Exercise -
Count the lines below that contain the word "sidebar", and reply with that number alone.

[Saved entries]

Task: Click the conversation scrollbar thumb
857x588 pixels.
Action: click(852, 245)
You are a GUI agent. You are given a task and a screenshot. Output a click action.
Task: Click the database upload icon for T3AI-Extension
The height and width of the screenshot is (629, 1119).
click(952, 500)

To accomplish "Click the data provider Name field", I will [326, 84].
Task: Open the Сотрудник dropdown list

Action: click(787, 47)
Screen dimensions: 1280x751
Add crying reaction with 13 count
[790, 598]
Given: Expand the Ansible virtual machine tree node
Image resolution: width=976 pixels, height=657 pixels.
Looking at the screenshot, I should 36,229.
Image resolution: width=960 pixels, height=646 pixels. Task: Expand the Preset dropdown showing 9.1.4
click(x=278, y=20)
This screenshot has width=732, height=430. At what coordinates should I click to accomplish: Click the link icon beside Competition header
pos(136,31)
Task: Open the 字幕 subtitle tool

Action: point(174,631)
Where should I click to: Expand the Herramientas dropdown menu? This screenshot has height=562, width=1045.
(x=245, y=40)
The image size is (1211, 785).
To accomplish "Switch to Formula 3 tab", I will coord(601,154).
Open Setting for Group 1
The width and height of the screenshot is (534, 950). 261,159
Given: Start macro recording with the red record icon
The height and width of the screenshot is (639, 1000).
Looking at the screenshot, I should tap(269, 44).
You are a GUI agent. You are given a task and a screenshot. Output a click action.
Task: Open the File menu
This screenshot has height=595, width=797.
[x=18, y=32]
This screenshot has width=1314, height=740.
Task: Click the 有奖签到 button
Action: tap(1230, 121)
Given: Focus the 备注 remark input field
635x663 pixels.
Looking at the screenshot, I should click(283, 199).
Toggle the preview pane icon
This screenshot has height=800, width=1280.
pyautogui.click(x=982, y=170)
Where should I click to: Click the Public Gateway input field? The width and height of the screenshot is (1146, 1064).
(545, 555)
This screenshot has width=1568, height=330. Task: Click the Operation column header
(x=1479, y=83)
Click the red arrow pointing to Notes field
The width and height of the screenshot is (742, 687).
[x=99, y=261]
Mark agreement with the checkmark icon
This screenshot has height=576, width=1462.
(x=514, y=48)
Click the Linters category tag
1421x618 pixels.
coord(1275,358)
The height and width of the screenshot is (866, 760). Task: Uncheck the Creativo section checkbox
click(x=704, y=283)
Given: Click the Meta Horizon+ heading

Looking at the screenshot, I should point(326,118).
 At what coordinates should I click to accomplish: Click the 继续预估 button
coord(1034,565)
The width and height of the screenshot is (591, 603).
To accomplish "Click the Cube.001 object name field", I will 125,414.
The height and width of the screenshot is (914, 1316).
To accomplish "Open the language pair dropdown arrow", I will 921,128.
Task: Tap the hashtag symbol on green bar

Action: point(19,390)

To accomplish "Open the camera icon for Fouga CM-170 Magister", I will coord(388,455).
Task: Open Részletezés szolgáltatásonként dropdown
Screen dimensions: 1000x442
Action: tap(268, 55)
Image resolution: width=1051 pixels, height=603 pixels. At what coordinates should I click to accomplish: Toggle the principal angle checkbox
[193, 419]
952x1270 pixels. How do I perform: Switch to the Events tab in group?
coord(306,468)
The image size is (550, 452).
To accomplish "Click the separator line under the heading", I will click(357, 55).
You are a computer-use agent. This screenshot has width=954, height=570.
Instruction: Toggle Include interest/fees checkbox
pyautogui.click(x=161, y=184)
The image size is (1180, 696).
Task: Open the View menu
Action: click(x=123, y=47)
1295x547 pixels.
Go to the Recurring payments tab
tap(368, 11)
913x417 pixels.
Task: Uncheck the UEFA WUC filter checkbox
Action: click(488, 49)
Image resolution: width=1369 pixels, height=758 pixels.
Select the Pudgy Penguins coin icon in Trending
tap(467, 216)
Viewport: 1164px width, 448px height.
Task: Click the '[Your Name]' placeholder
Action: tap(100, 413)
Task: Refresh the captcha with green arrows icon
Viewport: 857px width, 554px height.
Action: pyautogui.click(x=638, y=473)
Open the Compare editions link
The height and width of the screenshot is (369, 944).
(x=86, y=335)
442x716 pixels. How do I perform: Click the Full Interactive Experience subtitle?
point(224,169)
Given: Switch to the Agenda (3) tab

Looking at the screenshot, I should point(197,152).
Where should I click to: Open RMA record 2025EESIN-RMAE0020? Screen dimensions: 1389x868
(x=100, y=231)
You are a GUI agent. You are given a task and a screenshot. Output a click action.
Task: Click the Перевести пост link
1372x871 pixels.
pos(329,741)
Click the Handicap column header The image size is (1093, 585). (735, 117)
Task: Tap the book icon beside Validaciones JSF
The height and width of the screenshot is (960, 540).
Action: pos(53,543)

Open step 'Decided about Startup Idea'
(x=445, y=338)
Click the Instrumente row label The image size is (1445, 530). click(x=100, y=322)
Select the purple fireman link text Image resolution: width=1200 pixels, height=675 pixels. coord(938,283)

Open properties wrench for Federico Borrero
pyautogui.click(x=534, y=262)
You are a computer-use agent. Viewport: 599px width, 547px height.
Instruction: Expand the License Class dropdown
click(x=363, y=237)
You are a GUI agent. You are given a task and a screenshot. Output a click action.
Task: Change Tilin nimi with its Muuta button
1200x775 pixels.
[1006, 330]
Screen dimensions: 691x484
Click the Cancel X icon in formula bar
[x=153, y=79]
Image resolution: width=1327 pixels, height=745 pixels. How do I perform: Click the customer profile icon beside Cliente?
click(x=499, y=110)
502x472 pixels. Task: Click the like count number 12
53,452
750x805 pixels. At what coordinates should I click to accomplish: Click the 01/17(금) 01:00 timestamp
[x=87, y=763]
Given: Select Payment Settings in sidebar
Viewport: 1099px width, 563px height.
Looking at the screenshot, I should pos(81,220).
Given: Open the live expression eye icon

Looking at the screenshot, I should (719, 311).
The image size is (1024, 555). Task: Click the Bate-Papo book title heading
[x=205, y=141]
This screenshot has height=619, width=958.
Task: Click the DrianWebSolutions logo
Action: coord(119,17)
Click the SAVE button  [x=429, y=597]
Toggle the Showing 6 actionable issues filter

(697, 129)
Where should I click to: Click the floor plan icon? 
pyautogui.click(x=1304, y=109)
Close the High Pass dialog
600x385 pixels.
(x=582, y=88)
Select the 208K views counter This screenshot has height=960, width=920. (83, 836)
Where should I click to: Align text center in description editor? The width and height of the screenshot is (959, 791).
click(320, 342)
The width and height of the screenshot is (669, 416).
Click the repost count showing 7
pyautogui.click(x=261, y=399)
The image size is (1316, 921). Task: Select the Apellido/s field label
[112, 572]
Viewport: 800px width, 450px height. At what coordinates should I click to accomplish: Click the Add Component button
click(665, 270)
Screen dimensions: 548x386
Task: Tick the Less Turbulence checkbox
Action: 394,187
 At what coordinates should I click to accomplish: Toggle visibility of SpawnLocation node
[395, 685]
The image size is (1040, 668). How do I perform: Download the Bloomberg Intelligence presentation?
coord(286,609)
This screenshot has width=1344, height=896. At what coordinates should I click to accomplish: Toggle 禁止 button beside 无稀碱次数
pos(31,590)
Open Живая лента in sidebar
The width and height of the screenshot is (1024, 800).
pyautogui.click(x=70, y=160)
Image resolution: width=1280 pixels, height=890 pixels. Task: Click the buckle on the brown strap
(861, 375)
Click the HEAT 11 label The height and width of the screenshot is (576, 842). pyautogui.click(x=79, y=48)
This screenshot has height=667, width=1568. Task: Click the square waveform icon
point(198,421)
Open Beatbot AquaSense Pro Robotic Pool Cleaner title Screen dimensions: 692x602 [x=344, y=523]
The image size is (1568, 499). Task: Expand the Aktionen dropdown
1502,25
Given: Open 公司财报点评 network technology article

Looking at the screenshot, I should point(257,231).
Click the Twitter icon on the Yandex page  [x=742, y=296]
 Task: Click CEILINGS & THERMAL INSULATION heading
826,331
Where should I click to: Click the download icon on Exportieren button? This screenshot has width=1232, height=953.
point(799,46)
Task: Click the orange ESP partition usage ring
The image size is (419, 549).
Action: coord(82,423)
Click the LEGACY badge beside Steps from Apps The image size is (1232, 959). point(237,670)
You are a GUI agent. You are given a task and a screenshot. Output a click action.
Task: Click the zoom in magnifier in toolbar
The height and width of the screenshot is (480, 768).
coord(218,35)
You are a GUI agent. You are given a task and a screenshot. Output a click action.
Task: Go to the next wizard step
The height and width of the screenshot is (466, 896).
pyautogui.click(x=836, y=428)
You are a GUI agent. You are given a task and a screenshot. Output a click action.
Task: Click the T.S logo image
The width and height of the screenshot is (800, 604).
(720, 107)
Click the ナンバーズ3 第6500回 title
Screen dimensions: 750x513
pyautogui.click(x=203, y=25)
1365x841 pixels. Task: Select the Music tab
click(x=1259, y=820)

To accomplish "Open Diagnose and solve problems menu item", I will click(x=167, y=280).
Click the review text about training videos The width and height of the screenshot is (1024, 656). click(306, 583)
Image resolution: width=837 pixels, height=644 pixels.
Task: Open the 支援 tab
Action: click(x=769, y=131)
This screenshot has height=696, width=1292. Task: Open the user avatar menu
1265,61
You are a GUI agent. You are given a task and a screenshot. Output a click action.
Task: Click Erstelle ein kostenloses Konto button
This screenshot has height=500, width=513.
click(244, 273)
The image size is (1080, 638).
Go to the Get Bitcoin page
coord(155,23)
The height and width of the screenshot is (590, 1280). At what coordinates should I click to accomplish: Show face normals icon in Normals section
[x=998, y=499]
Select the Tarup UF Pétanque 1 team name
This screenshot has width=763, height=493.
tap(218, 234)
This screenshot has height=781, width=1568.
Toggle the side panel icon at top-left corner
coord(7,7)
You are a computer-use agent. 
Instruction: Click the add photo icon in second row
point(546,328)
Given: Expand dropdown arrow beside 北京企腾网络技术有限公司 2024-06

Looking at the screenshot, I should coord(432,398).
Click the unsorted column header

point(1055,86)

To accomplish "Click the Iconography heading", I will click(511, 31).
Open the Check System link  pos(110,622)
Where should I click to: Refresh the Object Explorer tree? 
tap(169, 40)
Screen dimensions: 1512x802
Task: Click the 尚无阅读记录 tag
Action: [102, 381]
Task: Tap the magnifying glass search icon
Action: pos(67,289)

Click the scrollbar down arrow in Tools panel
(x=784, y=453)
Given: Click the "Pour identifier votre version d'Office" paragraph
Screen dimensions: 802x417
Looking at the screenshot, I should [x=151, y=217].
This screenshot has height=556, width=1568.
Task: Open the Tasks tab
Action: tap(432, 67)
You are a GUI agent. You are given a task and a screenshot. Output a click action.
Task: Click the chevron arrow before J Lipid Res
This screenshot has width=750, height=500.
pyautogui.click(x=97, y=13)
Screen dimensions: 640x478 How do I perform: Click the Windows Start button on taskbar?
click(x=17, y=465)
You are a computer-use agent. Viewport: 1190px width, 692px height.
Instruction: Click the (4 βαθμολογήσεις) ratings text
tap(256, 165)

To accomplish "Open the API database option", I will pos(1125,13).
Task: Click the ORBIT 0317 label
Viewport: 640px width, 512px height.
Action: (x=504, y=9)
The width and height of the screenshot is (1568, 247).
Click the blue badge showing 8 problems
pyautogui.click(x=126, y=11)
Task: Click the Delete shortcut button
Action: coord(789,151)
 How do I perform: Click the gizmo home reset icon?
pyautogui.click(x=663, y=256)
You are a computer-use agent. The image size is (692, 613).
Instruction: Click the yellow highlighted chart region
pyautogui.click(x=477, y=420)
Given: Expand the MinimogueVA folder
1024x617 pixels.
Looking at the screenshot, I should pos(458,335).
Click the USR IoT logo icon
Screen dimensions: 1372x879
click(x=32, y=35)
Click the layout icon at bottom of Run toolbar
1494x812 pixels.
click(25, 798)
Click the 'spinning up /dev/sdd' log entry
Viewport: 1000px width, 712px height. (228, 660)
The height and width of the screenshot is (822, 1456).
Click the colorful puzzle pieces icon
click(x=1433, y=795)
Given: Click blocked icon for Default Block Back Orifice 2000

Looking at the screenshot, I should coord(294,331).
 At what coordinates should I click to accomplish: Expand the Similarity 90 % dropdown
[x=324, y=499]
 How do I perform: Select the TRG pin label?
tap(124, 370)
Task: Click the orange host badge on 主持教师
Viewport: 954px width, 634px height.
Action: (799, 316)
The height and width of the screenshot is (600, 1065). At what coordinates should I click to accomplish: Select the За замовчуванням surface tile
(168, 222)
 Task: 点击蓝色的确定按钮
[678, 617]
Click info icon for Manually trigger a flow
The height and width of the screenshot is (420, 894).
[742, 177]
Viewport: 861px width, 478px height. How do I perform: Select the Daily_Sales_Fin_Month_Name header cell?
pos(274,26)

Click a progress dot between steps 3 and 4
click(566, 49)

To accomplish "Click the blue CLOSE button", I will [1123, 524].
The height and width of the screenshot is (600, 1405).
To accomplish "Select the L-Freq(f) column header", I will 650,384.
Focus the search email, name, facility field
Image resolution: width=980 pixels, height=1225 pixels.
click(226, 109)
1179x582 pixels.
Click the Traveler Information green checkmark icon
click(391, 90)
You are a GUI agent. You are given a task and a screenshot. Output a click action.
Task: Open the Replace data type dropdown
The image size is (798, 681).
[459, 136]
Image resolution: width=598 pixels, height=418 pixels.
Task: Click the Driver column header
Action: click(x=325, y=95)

Task output -
2